New Battery Technology | Fast Recharge Batteries

Of all the criticisms of electric vehicles, probably the most commonly-heard is that their batteries take too long to recharge – after all, limited range wouldn’t be such a big deal if the cars could be juiced up while out and about, in just a few minutes. Well, while no one is promising anything, new fast recharge batteries developed at the University of Illinois, Urbana-Champaign do indeed look like they might be a step very much in the right direction. They are said to offer all the advantages of capacitors and batteries, in one unit.

Lithium-ion batteries have risen to prominence as the preferred battery system for handheld electronics, hybrid cars, and grid storage in recent years. Despite the fact that a growing number of vehicle makers are launching electrified cars, range anxiety and the time it takes to refuel the batteries remain a major concern. High currents, which are used to speed up the charging phase, have been known to minimise energy efficiency and trigger capacity and power fade. Fast charging is a multiscale challenge, so understanding and improving fast charging efficiency requires insights from the atomic to the device level.

Consumers’ apprehension towards electric cars is largely due to range fear (EVs). EVs must be able to recharge easily anywhere in any weather, much like gasoline cars, in order to be fully compatible with gasoline vehicles. However, none of today’s electric vehicles allow rapid charging in cold or even moderate temperatures due to the possibility of lithium plating, which causes metallic lithium to form in the battery, reducing battery life and even posing a safety risk.

Lithium-ion batteries have risen to prominence as the preferred battery system for handheld electronics, hybrid cars, and grid storage in recent years. Despite the fact that a growing number of vehicle makers are launching electrified cars, range anxiety and the time it takes to refuel the fast recharge batteries remain a major concern. High currents, which are used to speed up the charging phase, have been known to minimise energy efficiency and trigger capacity and power fade. Fast charging is a multiscale challenge, so understanding and improving fast charging efficiency requires insights from the atomic to the device level.

“This system that we have gives you capacitor-like power with battery-like energy,” said    U Illinois’ Paul Braun, a professor of materials science and engineering. “Most capacitors store very little energy. They can release it very fast, but they can’t hold much. Most batteries store a reasonably large amount of energy, but they can’t provide or receive energy rapidly. This does both.”

The speed at which conventional batteries are able to charge or discharge can be dramatically increased by changing the form of their active material into a thin film, but such films have typically lacked the volume to be able to store a significant amount of energy. In the case of Braun’s batteries, however, that thin film has been formed into a three-dimensional structure, thus increasing its storage capacity.

3D Film Fast Recharge Batteries

Fast recharge batteries equipped with the 3D film have been demonstrated to work normally in electrical devices, while being able to charge and discharge 10 to 100 times faster than their conventional counterparts.

To make the three-dimensional thin film, the researchers coated a surface with nano scale spheres, which self-assembled into a lattice-like arrangement.

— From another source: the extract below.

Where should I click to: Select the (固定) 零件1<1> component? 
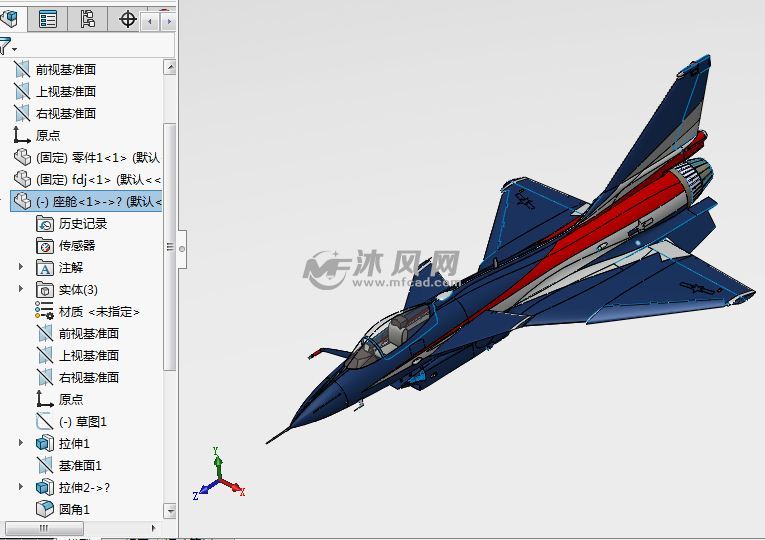97,158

The spaces between and around the spheres were then coated with metal, after which the spheres were melted or dissolved away, leaving the metal as a framework of empty pores. Electro polishing was then used to enlarge the pores and open up the framework, after which it was coated with a layer of the active material – both lithium-ion and nickel metal hydride batteries were created.

The system utilizes processes already used on a large scale, so it would reportedly be easy to scale up. It could also be used with any type of battery, not just Li-ion and NiMH.

The implications for electric vehicles are particularly exciting. “If you had the ability to charge rapidly, instead of taking hours to charge the vehicle you could potentially have vehicles that would charge in similar times as needed to refuel a car with gasoline,” Braun said. “If you had five-minute charge capability, you would think of this the same way you do an internal combustion engine. You would just pull up to a charging station and fill up.”

Braun and his team believe that the fast recharge batteries technology could be used not only for making electric cars more viable, but also for allowing phones or laptops to be able to recharge in seconds or minutes. It could also result in high-power lasers or defibrillators that don’t need to warm up before or between pulses.

It is very difficult to work with electrodes batteries and/or low temperatures (below 0 degree Celsius). When comparing the slightly lower energy density (180 Wh/kg versus 220 Wh/kg) and corresponding cost penalty ($196 kWh1 versus $103 kWh1) due to the increased ratio of cell deadweight content (which does not contribute to charge storage) versus active material, the downside of thin film battery charging becomes clear. With power density, there is currently a trade-off between energy density and quality. Fundamentally, all of the issues around XFC (at the EV level) can be boiled down to a single issue.